SOURCE DOCUMENT:
BEGIN

Transfer Learning¶

If you want to try transfer learning based approaches on Biquality Data, it is recommended to used dedicated library for Domain Adaptation and Transfer Learning such as ADAPT.

Inductive Transfer Learning¶

Transfer learning aims to leverage the knowledge gained from solving one task to solve another task, because the first task is deemed useful to solve the latter more efficiently.

Inductive Transfer Learning is the closest sub-field of Transfer Learning to Biquality Learning. For a source and a target task \(U\) and \(V\), it follows the following assumptions on the training data:

Same input domain: \(\mathcal{X}_T=\mathcal{X}_U\)
Same output domain: \(\mathcal{Y}_T=\mathcal{Y}_U\)
No covariate shift: \(\mathbb{P}_T(X)=\mathbb{P}_U(X)\)
Different conditional distribution: \(\mathbb{P}_T(Y|X)\neq\mathbb{P}_U(Y|X)\)

However, as it is assumed that the source task is deemed useful to solve the target task, transfer learning based approaches are not fit for highly untrustable datasets.

TrAdaBoostClassifier is an algorithm that reuses ideas from the original AdaBoost algorithm [FS1995] to construct a novel transfer learning approach [DYXY2008].

For the trusted dataset, TrAdaBoost focus on misclassified examples by assigning them higher weights as these examples are considered more difficult and better for generalization [ZZRH2009].
For the untrusted dataset, however, misclassified examples are deemed useless for the trusted task and thus see their weights decrease following the Weighted Majority Algorithm [LW1994].

END

Answer these questions from the transfer learning page:
(a) Which library does it recommend for trying transfer learning approaches on Biquality Data?
(b) Which earlier algorithm does TrAdaBoostClassifier reuse ideas from?
(c) For the untrusted dataset, which algorithm do the decreasing weights of misclassified examples follow?

SUPPLIED INFORMATION:
BEGIN

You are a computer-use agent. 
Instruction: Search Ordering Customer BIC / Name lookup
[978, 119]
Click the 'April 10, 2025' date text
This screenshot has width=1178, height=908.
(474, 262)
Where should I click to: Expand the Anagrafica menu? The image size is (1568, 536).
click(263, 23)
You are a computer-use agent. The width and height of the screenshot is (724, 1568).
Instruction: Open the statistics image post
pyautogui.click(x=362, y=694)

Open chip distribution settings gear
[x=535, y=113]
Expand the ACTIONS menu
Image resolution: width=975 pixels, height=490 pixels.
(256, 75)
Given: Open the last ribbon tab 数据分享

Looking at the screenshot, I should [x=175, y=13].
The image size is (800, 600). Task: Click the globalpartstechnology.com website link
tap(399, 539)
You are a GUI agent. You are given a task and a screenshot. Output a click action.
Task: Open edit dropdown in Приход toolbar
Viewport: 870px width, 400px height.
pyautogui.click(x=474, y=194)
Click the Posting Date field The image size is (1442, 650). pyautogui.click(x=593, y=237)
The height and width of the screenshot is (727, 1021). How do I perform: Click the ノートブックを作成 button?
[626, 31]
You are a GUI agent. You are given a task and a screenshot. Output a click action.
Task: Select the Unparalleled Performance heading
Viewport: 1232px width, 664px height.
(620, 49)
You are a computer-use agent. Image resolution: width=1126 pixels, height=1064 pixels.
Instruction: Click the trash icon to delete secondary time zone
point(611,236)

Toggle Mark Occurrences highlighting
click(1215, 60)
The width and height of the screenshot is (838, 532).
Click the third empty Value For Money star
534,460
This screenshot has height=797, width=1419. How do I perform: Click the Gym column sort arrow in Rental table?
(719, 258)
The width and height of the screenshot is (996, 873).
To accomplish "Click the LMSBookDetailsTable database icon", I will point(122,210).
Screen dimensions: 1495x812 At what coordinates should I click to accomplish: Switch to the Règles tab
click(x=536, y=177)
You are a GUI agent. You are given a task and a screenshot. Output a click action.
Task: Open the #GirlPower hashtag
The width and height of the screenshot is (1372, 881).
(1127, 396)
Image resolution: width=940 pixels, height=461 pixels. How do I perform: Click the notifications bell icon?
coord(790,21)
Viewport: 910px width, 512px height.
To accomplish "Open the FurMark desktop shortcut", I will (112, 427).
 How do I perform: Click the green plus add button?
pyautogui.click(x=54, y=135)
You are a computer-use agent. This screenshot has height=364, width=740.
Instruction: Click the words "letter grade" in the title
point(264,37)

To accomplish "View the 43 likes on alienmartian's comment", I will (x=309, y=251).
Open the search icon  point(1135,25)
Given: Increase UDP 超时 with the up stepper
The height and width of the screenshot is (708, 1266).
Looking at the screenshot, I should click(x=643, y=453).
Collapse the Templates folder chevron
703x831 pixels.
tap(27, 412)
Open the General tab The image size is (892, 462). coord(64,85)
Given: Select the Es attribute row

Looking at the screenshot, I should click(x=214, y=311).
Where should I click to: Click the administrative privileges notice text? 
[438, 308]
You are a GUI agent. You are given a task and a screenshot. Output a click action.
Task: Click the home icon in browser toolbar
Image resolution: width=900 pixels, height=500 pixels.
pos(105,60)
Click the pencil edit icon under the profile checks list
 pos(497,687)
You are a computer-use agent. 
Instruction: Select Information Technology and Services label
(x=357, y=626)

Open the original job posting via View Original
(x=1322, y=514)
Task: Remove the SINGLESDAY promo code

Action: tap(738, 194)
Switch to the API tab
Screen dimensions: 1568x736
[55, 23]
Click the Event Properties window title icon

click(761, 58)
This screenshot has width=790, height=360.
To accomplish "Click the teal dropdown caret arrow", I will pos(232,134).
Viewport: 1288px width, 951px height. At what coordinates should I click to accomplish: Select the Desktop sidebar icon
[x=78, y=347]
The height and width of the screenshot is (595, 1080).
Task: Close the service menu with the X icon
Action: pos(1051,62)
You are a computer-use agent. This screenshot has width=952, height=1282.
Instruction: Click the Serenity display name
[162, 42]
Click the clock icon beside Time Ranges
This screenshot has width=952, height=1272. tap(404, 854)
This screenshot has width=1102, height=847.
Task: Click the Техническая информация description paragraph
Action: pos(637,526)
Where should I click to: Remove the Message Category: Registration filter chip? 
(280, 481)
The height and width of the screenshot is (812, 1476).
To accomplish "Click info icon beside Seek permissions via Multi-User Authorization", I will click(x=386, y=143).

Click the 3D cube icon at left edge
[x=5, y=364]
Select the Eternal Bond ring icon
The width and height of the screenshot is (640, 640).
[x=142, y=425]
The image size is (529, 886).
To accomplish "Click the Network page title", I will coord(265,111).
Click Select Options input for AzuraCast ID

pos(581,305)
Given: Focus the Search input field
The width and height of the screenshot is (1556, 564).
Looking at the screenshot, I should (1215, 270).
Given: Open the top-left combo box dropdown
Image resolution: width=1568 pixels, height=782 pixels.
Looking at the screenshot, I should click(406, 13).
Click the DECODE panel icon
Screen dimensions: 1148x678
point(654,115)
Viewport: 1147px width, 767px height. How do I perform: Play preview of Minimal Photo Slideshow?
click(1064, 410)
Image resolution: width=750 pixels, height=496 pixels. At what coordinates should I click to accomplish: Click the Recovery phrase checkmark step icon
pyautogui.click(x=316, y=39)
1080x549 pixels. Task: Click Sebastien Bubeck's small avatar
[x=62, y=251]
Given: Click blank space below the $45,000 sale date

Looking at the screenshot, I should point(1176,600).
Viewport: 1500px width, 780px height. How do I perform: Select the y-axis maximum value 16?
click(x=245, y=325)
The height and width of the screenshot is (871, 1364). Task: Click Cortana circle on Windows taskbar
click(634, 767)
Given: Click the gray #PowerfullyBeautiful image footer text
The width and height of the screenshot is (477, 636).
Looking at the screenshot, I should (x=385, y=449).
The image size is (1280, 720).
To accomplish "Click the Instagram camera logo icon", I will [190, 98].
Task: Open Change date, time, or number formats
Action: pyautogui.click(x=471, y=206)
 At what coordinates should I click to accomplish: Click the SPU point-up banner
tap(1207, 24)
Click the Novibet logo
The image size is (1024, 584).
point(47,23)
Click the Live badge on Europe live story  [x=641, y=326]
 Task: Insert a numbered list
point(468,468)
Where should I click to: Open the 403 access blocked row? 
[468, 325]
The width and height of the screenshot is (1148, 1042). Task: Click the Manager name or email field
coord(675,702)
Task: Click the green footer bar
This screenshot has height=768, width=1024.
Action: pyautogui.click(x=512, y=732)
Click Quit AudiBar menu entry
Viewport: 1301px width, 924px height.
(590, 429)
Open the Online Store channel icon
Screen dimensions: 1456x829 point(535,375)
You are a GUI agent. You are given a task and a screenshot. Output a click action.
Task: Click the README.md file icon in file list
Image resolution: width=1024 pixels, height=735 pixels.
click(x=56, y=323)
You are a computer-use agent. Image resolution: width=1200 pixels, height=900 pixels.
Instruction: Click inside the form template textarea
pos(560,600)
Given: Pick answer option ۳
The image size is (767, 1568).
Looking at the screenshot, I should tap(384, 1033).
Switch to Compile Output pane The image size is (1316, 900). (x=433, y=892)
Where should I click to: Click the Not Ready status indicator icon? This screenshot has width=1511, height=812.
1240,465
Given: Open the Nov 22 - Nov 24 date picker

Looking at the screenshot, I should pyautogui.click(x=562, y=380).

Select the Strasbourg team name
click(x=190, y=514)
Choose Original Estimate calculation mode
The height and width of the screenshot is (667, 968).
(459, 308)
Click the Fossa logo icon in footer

END

OUTPUT OF THE TASK:
(a) ADAPT
(b) AdaBoost
(c) The Weighted Majority Algorithm